La situation s’accélère en Catalogne avec la proclamation de l’indépendance et la dissolution du pouvoir catalan par le gouvernement central. Andreu Coll, militant d’Anticapitalistes, section de Catalogne de la IVe Internationale.

Quelles ont été les décisions de Rajoy face à la proclamation de l’indépendance ?

Rajoy a convoqué des élections pour le 21 décembre en Catalogne. Il a pris le contrôle. Formellement, c’est lui le président de la Généralité et samedi matin il va concrétiser, avec tous les secrétaires d’État, comment prendre le contrôle de la Généralité. Ils ont dissous tous les organismes d’internationaux de la Généralité (les délégations à l’étranger) sauf celle de Bruxelles. Ils ont même dissous la délégation de la Généralité à Madrid. Ils ont cassé le mandat de 140 membres du gouvernement, bien au-delà des conseillers, président et vice-président. Ils ont aussi dissous le parlement catalan et convoqué les élections. Ils ont destitué le chef politique de la police et le sous-secrétaire de l’Intérieur. Le ministre de l’Intérieur prend directement en charge la police catalane.

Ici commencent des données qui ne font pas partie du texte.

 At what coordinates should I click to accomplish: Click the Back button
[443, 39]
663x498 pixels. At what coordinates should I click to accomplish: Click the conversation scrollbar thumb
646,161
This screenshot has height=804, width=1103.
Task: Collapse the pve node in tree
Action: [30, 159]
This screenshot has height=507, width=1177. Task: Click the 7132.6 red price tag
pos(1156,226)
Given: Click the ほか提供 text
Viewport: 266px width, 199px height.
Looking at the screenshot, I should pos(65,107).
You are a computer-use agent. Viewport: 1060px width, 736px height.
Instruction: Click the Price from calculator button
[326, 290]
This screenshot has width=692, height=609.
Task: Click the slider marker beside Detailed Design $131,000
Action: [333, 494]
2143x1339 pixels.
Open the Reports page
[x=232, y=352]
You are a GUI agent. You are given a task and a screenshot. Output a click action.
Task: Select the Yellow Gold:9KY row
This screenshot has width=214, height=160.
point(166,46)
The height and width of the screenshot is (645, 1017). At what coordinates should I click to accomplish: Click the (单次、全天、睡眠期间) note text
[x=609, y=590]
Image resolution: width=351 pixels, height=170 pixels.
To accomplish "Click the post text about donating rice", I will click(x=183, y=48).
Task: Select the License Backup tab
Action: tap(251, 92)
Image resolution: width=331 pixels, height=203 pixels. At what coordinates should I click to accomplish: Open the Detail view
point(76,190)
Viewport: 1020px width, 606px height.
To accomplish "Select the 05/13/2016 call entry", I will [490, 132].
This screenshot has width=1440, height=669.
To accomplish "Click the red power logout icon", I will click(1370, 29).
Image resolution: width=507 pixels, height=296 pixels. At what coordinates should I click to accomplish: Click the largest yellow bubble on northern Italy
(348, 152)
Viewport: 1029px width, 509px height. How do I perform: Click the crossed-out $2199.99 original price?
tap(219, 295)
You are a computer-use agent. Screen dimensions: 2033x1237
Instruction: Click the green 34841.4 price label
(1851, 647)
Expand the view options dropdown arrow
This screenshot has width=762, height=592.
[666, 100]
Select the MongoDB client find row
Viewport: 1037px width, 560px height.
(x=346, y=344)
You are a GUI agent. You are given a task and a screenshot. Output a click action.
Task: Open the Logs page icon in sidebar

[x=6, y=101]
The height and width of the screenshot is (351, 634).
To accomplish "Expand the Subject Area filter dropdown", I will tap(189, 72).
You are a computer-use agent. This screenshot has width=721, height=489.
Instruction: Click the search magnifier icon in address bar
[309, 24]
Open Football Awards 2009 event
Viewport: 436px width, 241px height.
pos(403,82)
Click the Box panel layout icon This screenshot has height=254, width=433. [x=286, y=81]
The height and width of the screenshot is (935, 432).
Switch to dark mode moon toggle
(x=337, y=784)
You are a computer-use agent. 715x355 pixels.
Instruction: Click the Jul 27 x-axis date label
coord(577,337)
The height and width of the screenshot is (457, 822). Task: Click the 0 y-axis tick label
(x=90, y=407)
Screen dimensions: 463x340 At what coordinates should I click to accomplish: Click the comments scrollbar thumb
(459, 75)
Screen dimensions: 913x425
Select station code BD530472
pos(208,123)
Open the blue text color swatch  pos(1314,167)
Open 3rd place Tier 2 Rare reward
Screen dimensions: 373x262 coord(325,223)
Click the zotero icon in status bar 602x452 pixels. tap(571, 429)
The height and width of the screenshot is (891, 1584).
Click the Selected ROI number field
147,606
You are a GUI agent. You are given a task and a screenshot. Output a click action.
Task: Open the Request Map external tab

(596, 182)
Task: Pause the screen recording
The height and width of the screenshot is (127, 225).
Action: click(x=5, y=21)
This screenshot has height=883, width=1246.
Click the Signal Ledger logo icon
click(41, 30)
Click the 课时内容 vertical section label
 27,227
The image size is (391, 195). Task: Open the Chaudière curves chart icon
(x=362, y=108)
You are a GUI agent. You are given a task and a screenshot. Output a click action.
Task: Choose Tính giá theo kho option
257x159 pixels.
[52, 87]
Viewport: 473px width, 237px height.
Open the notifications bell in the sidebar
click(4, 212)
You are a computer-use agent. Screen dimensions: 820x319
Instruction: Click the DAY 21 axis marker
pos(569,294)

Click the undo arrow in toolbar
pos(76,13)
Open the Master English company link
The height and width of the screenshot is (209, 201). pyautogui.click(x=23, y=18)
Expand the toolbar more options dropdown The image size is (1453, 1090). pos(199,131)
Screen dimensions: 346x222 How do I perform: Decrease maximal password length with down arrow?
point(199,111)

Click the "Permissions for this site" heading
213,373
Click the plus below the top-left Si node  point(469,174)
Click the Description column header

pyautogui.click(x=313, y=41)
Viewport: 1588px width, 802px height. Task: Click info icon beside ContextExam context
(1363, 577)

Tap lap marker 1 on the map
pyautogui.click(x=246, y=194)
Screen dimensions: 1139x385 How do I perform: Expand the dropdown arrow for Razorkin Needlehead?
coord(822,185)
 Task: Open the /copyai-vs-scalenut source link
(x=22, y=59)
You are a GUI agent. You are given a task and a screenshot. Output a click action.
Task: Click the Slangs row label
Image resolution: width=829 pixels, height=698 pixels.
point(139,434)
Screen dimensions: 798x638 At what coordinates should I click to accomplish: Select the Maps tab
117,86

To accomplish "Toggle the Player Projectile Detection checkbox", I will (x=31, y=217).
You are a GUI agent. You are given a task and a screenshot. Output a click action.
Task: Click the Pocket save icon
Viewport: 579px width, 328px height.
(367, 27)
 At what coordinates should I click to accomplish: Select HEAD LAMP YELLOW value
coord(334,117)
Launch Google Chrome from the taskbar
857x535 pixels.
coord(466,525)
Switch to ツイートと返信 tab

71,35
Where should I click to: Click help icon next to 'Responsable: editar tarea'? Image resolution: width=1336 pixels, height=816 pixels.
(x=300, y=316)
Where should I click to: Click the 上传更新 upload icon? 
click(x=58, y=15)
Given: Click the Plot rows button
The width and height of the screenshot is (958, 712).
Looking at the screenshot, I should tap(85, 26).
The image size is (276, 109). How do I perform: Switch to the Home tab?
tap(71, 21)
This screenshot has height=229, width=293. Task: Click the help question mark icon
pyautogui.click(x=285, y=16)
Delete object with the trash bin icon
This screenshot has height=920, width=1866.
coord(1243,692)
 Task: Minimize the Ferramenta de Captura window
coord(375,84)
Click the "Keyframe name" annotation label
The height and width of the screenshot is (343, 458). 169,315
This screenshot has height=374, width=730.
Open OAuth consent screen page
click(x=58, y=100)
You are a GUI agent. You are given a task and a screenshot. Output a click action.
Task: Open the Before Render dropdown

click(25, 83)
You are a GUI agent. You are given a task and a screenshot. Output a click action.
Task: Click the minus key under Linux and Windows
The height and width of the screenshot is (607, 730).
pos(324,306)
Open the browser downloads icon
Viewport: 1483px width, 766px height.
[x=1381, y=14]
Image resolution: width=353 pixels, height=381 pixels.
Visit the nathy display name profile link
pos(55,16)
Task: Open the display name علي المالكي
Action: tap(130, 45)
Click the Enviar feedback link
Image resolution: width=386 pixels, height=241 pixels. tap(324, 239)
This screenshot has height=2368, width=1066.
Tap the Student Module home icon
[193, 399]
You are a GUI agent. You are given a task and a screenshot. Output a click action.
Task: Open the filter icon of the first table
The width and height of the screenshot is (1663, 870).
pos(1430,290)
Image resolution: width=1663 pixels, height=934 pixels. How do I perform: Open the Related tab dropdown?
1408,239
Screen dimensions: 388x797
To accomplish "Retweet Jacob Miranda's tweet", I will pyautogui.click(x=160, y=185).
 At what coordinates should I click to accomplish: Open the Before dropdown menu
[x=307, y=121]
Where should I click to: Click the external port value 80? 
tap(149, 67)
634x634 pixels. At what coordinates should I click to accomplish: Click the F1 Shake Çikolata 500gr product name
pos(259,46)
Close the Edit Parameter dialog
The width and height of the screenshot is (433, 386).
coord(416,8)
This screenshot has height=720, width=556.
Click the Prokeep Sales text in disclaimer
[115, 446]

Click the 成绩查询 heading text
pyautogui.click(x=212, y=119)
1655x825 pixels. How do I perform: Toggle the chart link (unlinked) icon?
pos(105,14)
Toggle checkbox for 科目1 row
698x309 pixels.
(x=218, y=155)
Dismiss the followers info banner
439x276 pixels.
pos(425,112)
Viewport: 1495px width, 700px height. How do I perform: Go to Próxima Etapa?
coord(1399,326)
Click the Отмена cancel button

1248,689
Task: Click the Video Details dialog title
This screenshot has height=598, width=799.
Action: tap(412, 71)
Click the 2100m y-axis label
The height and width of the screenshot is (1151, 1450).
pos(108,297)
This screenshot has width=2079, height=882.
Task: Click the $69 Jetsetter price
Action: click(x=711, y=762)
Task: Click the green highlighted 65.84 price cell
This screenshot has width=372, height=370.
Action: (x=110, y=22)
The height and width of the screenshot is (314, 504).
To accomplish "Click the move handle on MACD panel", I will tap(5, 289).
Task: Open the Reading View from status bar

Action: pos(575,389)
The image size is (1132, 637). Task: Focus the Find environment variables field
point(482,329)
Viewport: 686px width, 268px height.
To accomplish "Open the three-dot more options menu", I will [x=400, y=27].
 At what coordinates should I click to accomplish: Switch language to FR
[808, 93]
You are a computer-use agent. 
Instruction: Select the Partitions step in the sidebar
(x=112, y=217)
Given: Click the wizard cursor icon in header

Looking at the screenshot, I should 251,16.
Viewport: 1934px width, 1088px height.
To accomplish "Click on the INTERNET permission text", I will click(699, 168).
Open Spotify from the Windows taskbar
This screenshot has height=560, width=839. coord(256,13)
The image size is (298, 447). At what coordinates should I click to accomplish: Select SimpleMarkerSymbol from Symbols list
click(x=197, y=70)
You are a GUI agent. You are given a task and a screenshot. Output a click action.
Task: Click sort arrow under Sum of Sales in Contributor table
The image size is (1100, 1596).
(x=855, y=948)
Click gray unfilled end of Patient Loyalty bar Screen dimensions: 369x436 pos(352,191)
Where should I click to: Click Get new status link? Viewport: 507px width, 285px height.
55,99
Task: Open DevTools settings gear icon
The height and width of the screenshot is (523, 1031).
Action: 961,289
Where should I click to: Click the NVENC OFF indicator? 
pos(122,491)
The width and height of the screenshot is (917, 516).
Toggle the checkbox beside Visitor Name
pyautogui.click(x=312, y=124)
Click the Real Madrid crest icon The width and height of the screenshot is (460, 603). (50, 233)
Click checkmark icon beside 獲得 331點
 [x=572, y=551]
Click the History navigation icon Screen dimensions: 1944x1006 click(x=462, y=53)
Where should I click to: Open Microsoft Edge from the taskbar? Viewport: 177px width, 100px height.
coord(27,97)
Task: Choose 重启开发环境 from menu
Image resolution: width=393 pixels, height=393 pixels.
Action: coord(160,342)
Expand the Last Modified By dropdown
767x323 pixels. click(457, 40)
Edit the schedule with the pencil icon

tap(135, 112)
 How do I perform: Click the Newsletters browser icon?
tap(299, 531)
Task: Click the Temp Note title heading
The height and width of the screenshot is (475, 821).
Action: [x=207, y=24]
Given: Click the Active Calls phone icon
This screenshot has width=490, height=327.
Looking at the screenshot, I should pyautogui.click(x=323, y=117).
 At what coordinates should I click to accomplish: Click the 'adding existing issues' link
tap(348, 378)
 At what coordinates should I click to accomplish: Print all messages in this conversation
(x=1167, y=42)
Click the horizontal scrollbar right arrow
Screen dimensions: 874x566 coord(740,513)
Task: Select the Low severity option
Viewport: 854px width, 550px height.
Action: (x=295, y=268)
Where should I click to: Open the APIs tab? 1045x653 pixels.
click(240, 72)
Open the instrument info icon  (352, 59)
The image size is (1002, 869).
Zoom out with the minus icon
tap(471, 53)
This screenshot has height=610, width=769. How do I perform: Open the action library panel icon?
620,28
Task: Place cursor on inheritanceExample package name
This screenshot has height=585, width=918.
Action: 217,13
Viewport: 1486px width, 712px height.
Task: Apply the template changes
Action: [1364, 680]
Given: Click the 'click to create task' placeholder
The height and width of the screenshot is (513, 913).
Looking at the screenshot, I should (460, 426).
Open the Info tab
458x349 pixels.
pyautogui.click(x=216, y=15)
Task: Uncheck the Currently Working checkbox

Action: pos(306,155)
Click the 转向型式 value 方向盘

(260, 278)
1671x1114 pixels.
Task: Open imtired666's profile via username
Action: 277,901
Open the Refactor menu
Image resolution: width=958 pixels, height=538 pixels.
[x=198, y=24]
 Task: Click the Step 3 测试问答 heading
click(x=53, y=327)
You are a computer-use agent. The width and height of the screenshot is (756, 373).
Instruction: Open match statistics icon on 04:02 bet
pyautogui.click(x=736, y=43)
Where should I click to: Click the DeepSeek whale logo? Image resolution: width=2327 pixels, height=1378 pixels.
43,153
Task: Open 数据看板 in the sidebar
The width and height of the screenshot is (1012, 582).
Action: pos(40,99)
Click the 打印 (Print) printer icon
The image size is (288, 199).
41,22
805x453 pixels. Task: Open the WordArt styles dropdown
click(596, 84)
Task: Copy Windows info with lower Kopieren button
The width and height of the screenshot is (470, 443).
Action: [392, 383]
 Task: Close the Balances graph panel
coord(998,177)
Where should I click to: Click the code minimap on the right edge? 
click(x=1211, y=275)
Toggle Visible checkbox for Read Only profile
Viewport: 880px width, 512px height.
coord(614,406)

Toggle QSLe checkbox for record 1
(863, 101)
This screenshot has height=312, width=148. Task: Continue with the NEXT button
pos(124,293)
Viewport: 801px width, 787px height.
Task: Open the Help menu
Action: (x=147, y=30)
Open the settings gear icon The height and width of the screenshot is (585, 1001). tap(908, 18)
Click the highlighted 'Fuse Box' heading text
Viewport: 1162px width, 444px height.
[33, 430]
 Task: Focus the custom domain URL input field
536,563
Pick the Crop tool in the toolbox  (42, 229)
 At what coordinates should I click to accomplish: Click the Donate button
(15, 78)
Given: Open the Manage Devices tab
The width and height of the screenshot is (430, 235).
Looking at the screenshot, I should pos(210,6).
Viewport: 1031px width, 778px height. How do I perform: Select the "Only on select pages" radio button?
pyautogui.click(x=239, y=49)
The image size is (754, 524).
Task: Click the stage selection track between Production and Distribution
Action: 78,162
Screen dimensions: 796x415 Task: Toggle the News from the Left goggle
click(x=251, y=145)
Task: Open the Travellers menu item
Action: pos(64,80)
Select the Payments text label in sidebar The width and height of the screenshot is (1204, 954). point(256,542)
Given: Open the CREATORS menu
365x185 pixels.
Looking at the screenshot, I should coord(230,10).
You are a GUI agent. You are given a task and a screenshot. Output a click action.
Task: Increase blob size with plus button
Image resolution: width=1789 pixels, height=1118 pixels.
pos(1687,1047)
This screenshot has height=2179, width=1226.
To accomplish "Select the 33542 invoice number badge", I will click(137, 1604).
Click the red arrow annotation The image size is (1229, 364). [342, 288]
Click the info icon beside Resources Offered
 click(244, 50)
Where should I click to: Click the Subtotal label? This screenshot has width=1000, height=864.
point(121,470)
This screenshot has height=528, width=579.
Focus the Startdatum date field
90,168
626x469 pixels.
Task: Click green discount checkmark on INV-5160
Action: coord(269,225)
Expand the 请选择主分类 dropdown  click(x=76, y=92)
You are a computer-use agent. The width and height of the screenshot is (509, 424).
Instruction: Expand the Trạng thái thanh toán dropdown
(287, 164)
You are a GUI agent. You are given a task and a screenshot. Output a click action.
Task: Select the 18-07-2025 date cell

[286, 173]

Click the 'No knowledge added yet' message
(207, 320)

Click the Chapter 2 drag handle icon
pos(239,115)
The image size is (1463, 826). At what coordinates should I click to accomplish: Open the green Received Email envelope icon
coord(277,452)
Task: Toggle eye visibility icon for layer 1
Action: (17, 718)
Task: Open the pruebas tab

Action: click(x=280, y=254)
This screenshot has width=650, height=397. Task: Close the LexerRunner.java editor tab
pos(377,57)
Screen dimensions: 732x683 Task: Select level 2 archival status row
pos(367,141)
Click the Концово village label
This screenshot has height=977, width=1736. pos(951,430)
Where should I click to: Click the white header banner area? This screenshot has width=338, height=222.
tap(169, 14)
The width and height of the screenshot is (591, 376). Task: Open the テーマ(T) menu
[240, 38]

C’est étonnant car tout le monde pensait que Rajoy allait convoquer les élections plus tard, en juin. Mais il a finalement décidé de les convoquer le plus tôt possible. On va voir s’ils vont illégaliser les partis indépendantistes. Lundi, il y aura également une plainte du procureur général de l’Etat contre tout le gouvernement, le président et peut-être les députés qui ont voté pour l’indépendance. C’est plus difficile car le vote a eu lieu à bulletin secret pour éviter la répression.

Puigdemont va être accusé de rébellion, il risque 30 ans de prison ! Les Jordi sont en prison préventive pour sédition, une accusation moins grave, il est donc possible que la police arrête dès lundi les membres du gouvernement et leur applique une peine préventive.

Que peut faire le gouvernement catalan ?

C’est difficile car il y a maintenant deux légalités. Selon la loi espagnole, le chef de la Généralité est Rajoy et la Catalogne fait partie de l’Etat espagnol… Il y a donc proclamation de l’indépendance, mais pas la capacité d’imposer l’autorité de la Généralité sur le territoire.

Samedi matin, il y a une réunion du conseil exécutif, rendu illégal. Dès que les décisions du conseil des ministres seront publiées au bulletin officiel, tout ce que fera Puigdemont s’ajoutera aux délits qui lui sont déjà reprochés… notamment celui d’usurpation de fonction publique. Si les élections sont maintenues au 21 décembre, la grande majorité des dirigeants indépendantistes ne pourra pas se présenter car ils seront en prison !

Pourquoi Puigdemont a-t-il finalement proclamé l’indépendance ?

Si Puigdemont n’avait pas proclamé l’indépendance, cela aurait mené à une rupture au sein du camp indépendantiste. Lorsque qu’il a émis jeudi l’idée de convoquer des élections, il y a eu deux démissions de députés et une révolte interne à son parti, PDECAT. Il n’a donc pas osé le faire. De plus, il a été poussé par le refus du gouvernement de retirer l’article 155. La majorité des maires, en province, ont indiqué qu’ils quitteraient le parti s’il n’allait pas jusqu’au bout.

Comment va réagir la population ?

Il y aura un mouvement de masse pour soutenir le gouvernement, un mouvement qui sera pacifique. La dynamique va s’accélérer. Dès samedi, le gouvernement va décider comment il prend le contrôle de la Generalitat. Mais il peut y avoir un énorme désordre, en raison des arrestations et de l’arrivée des autorités espagnole à chaque Conseillerie. L’autre question est de savoir ce que feront les Mossos, la police catalane. La situation est très tendue, il y a déjà eu des affrontements entre la police nationale et les Mossos. Rajoy veut utiliser les Mossos pour la répression et cela va diviser davantage ce corps.

Anticapitalistes Catalogne vient de publier un communiqué mettant l’accent sur l’importance d’un processus constituant, notamment pour impliquer des secteurs qui ne sont pas indépendantistes, mais surtout pour un changement de société, pour discuter du contenu social du mouvement. Il faut aussi insister sur la nécessité de généraliser la dynamique au-delà de la Catalogne. Cela dépend aussi de la dynamique générale : la mobilisation sera pacifique au début, mais il peut y avoir une répression violente.

Les initiatives de solidarité dans toute l’Europe sont importantes pour nous, pour nous encourager et affaiblir Rajoy.